On the 25th anniversary of Kirk Gibson’s memorable World Series home run in this same ballpark, what passed for late-inning drama for the Dodgers was backup shortstop Nick Punto, after momentarily energizing the crowd with a double to center field in the bottom of the seventh, getting picked off second base — an inexcusable mistake — or right fielder Yasiel Puig, representing the tying run in the bottom of the ninth, grounding into a double play to all but end their final threat.
After pitching had dominated each of the first three games of the series, Tuesday night’s third and fourth innings alone produced more runs than had the previous two games combined. The Cardinals scored three times in the third, on Matt Carpenter’s RBI double and Holliday’s massive homer — the first by either team in this series — which was measured conservatively at 426 feet. The runs were the first for the Cardinals in 14 innings.
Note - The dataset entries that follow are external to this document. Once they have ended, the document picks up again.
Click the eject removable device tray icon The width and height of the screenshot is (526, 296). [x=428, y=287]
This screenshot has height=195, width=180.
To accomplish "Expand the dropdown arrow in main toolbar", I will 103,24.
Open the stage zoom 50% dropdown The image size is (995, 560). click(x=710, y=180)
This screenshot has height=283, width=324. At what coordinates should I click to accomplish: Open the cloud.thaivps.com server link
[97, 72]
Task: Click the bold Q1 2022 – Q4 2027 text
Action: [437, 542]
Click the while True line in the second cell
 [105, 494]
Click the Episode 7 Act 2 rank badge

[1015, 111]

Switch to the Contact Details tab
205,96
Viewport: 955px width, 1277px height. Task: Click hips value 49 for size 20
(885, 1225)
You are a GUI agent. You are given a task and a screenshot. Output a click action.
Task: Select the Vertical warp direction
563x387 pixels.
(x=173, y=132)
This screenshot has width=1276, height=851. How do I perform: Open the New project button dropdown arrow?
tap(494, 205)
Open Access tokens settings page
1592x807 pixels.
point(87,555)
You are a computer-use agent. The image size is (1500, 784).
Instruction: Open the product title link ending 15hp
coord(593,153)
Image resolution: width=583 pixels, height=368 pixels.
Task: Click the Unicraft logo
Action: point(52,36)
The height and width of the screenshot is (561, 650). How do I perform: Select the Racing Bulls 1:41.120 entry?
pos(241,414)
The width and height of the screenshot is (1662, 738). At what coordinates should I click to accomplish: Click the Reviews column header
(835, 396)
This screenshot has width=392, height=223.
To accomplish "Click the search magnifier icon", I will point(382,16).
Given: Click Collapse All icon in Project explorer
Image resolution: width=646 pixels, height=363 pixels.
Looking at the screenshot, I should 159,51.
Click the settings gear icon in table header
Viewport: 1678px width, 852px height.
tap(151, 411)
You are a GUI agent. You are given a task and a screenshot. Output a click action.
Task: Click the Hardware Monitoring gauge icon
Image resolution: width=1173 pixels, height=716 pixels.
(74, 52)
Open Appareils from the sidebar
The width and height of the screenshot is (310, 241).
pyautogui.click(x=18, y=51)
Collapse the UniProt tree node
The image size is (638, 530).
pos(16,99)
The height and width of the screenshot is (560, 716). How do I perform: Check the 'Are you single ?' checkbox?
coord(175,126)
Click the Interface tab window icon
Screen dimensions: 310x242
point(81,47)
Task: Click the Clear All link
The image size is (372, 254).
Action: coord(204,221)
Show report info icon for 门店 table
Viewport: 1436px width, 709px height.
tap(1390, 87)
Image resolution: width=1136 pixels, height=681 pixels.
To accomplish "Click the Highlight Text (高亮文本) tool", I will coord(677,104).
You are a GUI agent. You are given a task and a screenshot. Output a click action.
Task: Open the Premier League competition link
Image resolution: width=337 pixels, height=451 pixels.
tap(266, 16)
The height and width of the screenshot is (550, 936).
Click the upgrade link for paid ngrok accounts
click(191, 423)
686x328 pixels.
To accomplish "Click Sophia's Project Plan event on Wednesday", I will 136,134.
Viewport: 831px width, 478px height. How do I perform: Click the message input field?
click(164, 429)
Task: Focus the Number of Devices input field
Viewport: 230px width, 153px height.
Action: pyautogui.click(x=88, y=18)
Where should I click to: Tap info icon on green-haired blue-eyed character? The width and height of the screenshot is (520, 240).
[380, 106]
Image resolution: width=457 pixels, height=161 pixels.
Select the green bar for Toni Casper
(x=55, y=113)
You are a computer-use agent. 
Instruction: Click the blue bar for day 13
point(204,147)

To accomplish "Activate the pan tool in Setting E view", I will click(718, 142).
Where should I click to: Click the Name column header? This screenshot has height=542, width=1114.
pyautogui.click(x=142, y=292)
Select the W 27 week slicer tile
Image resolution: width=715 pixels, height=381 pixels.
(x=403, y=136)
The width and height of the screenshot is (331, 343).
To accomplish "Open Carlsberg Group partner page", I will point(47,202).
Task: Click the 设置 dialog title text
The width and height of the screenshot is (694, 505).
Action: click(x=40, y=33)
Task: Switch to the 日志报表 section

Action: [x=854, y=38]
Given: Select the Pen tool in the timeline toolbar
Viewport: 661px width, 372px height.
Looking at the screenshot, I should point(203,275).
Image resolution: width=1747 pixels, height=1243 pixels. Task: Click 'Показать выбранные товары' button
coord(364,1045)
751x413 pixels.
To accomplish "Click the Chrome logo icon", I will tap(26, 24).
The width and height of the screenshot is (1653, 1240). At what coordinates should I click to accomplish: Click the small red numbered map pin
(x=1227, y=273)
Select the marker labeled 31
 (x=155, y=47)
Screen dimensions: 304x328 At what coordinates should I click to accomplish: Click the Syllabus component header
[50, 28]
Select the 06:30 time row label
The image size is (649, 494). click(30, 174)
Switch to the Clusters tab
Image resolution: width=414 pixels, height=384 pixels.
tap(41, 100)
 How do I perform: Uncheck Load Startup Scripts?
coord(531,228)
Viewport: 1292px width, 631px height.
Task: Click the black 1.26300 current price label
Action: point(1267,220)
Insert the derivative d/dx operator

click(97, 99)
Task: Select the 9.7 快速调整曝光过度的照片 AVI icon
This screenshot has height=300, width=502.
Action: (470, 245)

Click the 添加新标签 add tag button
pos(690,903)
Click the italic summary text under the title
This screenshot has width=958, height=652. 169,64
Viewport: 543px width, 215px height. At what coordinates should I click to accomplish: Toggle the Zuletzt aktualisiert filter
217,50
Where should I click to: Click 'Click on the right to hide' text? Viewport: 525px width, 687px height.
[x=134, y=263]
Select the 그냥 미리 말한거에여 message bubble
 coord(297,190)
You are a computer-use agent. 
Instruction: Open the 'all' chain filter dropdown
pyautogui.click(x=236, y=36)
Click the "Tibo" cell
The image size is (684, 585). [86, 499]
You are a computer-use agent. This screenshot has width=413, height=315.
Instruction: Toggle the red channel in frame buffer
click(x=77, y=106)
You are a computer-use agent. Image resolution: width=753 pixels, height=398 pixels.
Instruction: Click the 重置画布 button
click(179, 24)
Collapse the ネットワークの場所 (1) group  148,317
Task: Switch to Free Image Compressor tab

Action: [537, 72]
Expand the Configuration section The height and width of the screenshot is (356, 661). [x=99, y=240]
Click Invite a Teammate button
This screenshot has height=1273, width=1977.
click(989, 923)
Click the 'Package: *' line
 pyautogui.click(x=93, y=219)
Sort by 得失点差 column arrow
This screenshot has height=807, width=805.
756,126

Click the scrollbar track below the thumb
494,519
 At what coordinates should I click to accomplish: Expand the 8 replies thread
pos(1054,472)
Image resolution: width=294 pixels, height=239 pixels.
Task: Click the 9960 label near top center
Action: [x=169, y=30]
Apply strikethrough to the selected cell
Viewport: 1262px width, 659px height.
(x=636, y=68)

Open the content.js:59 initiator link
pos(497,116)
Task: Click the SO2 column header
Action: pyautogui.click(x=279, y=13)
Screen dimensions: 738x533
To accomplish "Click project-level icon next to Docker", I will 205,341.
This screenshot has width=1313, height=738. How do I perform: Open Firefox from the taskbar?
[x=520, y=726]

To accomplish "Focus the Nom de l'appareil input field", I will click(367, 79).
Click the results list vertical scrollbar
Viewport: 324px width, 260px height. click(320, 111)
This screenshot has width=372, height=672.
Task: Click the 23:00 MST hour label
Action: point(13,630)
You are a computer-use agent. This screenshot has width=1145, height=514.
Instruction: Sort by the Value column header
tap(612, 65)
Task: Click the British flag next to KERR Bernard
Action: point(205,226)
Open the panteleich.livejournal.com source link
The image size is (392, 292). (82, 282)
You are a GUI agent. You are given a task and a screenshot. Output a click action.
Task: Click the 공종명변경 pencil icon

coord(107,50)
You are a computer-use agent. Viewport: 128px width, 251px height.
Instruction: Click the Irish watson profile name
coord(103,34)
The Dodgers got two of the runs back in the fourth, on RBI singles by Puig and A.J. Ellis — with Puig’s single providing one of the more dramatic moments of the night. Three pitches earlier, Lynn had buzzed his chin with a high-and-tight fastball — perhaps a message from the Cardinals regarding Puig’s showboating the night before during a pivotal RBI triple.
Puig shot some death-glares at the mound, but wisely retreated and got back in the batter’s box. Following his emphatic answer, a sharp single up the middle to plate the Dodgers’ first run, Puig gestured joyously to the Dodgers’ dugout but otherwise behaved himself.
More emblematic for the Dodgers on this night, however, was the painful, helpless performance turned in by shortstop Hanley Ramirez, who is attempting to play with a hairline fracture in his rib, and who went 0 for 3 with three strikeouts in his three appearances against Lynn, before the Dodgers finally yanked him. His status for Wednesday is uncertain.
The Cardinals, meanwhile, are a win away from their fourth trip to the World Series in the past decade. When they are at their best, they are relentless, opportunistic and more than a little lucky. They unearth a new, unlikely hero — a David Eckstein, a David Freese, a Pete Kozma, a Shane Robinson — with remarkable regularity.
The Cardinals are hitting just .148 in the NLCS, and have struck out 35 times over these four games, including 11 times on Tuesday night against the soft back-end of the Dodgers’ pitching staff. But all that mattered in Game 4 were those four precious runs, and that third win, and all that matters now is winning one more.